Major Barbara

Summary

Act III: Part Two

Summary Act III: Part Two

Cusins then makes a shocking confession. When he met Barbara, she bought his soul for God but herself—or rather, "Dionysus and all the others" in herself. Only later did he realize that she was an aristocrat and thus had to lie about his birth. His parents' marriage is legal but in Australia, his mother being his father's deceased wife's sister. Britomart snorts in contempt.

Even though Cusins is still an educated man, Undershaft accepts him nonetheless. He will change his name and begin with a salary of a thousand pounds a year. Cusins demands five thousand and ten percent of the profits after his third year. His soul should be capital enough, and Undershaft agrees to three-fifths.

Sorrowfully Barbara asks if Cusins's soul now belongs to Undershaft. Undershaft insists that Cusins cannot simply sell arms. He must subscribe to the true faith of the Armorer: to give arms to all men who offer him an honest price, nationality, faith, and cause notwithstanding. He lists the mottos of the Undershafts before him, ending on his own: Unashamed. Cusins refuses and has more power than Undershaft, as Undershaft ultimately belongs to the foundry.

Analysis

The latter part of Act III consists of the family visit to the Undershaft's ideal community. The family marvels at the success of his social engineering and they note the careful enumeration of all Perivale St. Andrew's amenities. Even Britomart is enchanted with the "civilized living" materialized in the houses, gardens, and furniture. We should observe that Perivale is imagined entirely from the perspective of the aristocrat family. Bilton, the only worker and town resident on the scene, appears as a sort of "straight man" for comic relief. Certainly the pleasure this visit lends the family and the audience partially lies in being on the inside of the experiment. For example, Lady Britomart can disapprove of the church motto as being cynical, whereas its congregation might not. Note also in this respect the patronizing, affectionate reference to Peter's embarrassment before the gate lodge.

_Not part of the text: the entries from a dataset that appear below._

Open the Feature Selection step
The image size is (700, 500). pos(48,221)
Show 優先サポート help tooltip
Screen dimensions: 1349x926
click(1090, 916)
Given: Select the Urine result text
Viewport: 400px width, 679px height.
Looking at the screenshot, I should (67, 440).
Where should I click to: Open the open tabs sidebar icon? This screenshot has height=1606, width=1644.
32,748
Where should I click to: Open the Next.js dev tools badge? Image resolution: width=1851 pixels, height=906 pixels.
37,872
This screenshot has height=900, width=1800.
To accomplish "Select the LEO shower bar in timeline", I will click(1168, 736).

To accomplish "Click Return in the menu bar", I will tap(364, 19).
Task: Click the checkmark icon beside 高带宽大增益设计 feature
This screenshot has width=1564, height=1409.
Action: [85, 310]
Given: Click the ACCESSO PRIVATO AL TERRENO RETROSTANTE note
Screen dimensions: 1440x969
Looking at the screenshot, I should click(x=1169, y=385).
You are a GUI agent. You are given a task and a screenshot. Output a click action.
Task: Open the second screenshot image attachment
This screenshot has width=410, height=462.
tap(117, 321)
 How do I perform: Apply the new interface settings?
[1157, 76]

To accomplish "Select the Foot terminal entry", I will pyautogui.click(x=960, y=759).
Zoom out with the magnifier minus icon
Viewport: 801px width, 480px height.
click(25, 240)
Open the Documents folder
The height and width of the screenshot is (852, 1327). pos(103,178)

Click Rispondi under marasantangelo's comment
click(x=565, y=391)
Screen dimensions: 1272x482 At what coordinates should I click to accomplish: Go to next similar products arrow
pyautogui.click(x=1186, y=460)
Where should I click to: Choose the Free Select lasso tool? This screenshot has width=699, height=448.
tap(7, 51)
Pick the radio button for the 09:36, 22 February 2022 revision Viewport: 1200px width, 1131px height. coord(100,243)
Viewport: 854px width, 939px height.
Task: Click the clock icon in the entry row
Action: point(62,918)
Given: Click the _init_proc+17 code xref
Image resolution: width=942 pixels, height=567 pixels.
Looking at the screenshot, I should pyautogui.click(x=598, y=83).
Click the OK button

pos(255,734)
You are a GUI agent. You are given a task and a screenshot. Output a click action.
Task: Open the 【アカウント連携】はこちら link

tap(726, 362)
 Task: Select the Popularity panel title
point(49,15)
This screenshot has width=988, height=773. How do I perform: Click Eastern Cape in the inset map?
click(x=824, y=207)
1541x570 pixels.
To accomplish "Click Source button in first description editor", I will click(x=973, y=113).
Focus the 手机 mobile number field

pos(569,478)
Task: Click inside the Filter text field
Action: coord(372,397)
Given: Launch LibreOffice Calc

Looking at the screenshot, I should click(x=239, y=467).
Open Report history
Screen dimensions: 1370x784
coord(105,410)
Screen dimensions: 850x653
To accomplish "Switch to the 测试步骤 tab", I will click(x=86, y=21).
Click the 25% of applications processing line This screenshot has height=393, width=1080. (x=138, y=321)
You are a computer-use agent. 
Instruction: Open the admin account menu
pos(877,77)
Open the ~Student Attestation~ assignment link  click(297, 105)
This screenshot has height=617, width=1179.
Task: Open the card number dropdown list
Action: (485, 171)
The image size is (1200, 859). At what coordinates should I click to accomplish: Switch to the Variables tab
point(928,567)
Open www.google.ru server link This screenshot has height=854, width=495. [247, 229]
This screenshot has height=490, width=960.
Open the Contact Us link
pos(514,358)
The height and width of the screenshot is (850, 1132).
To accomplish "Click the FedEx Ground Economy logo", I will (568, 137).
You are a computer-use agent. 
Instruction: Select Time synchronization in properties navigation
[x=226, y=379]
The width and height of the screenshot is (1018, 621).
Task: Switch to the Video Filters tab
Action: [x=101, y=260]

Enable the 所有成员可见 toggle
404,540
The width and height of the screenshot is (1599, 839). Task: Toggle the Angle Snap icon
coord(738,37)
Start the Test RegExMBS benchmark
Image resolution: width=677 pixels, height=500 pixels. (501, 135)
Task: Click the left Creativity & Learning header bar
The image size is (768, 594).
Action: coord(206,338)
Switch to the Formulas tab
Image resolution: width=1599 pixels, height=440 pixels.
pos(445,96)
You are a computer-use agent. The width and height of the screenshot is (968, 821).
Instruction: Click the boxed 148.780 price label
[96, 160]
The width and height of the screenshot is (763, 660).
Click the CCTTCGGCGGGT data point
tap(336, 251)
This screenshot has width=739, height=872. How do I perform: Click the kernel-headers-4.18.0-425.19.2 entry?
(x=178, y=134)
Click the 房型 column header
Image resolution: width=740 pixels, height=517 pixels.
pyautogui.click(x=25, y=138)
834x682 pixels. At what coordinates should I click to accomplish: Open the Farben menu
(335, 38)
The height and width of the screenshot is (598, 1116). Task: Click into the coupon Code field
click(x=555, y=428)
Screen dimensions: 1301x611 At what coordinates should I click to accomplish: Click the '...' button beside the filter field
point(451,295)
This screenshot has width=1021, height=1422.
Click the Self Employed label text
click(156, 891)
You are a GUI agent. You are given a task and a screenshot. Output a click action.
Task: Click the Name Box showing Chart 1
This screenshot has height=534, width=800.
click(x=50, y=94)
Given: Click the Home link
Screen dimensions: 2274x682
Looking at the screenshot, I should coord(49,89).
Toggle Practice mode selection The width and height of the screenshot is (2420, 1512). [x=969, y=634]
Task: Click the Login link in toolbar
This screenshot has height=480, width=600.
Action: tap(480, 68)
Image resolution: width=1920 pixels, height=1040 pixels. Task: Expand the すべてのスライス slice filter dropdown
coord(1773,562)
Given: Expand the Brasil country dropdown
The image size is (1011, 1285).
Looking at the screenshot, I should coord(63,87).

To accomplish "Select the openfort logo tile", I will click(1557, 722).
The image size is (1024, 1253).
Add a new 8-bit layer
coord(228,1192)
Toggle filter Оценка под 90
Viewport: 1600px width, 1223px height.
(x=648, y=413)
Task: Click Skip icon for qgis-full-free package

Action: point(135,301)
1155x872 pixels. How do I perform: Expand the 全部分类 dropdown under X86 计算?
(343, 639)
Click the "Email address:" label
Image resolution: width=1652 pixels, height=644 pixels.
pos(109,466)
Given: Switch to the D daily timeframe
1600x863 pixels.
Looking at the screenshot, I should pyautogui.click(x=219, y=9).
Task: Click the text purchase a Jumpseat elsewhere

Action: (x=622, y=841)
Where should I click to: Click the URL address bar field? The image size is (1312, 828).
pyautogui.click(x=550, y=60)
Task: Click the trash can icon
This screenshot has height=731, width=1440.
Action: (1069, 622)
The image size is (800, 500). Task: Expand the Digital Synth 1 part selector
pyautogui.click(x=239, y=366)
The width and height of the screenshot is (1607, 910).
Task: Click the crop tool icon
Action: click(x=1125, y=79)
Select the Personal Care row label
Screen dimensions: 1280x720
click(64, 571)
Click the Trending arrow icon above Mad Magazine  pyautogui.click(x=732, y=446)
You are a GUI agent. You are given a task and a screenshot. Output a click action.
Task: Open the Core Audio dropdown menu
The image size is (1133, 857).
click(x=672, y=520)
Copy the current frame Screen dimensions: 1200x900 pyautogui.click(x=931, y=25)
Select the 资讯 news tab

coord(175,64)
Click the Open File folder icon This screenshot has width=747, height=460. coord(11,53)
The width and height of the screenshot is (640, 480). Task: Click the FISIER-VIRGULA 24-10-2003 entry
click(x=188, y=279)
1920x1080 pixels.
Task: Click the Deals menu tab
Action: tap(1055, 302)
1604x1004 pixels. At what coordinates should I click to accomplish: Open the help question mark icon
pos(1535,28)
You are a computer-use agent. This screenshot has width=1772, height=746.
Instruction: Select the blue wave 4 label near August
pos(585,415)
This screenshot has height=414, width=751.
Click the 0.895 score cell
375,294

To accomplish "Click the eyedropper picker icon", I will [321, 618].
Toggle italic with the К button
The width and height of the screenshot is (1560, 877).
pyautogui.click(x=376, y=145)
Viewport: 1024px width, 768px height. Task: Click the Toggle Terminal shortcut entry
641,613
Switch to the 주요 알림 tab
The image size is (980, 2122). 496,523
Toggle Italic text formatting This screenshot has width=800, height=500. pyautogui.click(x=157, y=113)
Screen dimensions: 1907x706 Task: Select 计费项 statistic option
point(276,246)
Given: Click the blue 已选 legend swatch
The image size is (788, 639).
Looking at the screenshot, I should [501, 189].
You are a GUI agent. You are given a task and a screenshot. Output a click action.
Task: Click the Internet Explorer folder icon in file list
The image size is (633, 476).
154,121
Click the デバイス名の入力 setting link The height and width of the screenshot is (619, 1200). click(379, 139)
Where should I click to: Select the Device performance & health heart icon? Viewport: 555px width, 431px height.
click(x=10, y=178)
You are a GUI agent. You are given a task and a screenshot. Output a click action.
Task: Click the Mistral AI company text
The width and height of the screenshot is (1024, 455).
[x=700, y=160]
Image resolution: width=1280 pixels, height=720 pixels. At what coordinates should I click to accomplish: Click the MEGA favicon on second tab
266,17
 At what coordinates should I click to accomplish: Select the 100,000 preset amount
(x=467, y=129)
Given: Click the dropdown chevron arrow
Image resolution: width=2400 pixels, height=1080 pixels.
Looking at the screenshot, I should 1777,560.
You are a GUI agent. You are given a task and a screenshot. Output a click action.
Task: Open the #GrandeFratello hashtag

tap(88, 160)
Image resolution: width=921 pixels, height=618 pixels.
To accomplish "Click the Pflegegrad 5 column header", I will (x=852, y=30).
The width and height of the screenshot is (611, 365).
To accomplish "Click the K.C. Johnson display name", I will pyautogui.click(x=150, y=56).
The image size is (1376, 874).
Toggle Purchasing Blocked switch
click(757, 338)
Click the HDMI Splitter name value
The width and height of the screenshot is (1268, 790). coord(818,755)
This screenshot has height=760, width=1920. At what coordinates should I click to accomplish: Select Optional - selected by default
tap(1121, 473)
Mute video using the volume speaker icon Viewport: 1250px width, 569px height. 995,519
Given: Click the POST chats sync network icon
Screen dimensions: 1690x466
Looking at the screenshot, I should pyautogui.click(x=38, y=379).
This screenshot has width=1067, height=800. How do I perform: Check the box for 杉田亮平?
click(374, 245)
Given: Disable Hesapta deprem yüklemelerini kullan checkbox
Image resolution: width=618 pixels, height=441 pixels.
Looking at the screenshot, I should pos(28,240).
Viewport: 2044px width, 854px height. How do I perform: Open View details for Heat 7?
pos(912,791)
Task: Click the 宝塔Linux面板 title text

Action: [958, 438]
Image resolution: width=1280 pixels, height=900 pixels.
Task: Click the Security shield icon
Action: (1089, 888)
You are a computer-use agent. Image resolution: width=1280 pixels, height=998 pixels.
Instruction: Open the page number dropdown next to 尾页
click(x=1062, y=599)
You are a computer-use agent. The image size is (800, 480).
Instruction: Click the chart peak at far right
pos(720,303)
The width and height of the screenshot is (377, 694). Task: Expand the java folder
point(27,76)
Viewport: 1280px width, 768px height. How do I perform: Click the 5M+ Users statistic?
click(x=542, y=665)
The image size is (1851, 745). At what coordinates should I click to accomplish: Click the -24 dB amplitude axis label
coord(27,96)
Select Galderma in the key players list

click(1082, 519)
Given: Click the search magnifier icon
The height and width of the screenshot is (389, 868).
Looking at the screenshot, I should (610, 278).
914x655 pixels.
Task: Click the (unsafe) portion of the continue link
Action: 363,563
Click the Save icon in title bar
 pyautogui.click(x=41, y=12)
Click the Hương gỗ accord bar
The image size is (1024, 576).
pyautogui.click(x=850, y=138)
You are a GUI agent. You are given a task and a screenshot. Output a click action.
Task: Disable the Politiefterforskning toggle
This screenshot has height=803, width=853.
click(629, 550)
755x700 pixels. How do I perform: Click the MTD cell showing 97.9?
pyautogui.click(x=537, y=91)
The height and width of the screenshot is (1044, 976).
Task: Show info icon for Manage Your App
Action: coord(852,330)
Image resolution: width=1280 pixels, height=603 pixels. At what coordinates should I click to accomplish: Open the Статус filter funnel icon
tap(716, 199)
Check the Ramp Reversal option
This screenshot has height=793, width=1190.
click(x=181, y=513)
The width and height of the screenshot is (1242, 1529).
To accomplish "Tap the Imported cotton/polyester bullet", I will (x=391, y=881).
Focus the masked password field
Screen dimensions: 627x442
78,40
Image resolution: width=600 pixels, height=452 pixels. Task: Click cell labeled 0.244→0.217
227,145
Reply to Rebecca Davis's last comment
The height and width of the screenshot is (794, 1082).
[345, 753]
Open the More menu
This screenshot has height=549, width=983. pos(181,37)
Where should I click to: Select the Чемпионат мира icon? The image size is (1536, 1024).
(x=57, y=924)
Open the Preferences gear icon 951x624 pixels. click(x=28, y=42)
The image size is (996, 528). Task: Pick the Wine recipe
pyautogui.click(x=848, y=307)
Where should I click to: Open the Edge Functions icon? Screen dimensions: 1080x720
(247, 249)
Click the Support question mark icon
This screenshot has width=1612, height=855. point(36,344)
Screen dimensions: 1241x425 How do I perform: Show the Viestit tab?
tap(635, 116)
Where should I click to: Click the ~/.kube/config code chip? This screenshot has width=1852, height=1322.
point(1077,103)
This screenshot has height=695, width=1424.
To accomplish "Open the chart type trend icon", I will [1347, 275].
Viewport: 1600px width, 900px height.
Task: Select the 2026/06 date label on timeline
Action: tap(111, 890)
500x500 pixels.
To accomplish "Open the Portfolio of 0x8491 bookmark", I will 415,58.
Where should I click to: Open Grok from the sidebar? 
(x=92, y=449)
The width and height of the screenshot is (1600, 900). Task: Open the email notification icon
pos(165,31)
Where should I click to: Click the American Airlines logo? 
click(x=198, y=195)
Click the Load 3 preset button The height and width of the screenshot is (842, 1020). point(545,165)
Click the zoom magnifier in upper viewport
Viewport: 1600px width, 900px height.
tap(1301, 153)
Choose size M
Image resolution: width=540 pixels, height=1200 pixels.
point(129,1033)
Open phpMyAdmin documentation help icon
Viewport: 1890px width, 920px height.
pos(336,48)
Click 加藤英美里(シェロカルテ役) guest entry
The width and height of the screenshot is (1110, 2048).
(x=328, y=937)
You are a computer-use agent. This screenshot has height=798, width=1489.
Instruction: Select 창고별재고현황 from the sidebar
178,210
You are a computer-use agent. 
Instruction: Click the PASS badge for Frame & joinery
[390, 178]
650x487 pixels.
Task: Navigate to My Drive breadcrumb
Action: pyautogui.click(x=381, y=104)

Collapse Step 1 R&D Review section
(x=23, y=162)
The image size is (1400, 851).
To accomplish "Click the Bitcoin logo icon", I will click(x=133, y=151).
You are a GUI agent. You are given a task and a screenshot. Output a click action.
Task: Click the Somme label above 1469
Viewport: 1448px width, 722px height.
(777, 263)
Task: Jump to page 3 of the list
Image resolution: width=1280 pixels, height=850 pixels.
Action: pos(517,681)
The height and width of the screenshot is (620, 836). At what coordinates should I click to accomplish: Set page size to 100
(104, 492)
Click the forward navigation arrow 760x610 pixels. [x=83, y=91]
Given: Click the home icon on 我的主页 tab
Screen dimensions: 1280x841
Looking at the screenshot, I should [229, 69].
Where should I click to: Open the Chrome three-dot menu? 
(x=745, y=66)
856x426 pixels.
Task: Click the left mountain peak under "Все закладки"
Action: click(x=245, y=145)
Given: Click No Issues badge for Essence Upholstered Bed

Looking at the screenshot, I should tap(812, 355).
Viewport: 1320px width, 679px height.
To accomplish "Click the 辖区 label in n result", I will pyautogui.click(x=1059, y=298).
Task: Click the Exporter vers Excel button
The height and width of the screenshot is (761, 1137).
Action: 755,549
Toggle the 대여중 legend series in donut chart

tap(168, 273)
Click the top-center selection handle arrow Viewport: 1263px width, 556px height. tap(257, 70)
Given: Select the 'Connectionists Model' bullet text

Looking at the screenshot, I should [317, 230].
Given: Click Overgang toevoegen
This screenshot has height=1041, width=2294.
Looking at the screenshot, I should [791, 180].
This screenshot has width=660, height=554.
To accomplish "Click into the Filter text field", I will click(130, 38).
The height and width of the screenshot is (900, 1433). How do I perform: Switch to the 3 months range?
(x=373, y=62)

In this section, Undershaft appears as social engineer par excellence. A certain rhetoric of "common sense"—a rhetoric typical among proponents of social engineering, whether at home or abroad in the empire—becomes especially apparent in his speech. For example, in responding to Stephen's concern that the social services of the community might make the workers lazy, Undershaft explains that "when you are organizing civilization you have to make up your mind whether trouble and anxiety are good things or not." Under the banner of common sense, Undershaft's plans appear logical, self-evident, obviously the right thing to do to create the greatest good. Suggestions to the contrary—such as those implied in questioning Undershaft's self-appointed change to "organize civilization"—are not admissible.

These scenes also continue the elaboration of Undershaft's gospel, which promises salvation to man by freeing him from a poverty that renders him inhuman or criminal. Undershaft's ideal community is not built by these working men, but through the mystical "will" of which Undershaft is a part. This "will" is the Undershaft tradition, the will of the arms industry which Cusins, as successor, must assume "unashamed." As Barbara will come to realize, it is the Undershaft will, rather than God's, which redeems the world.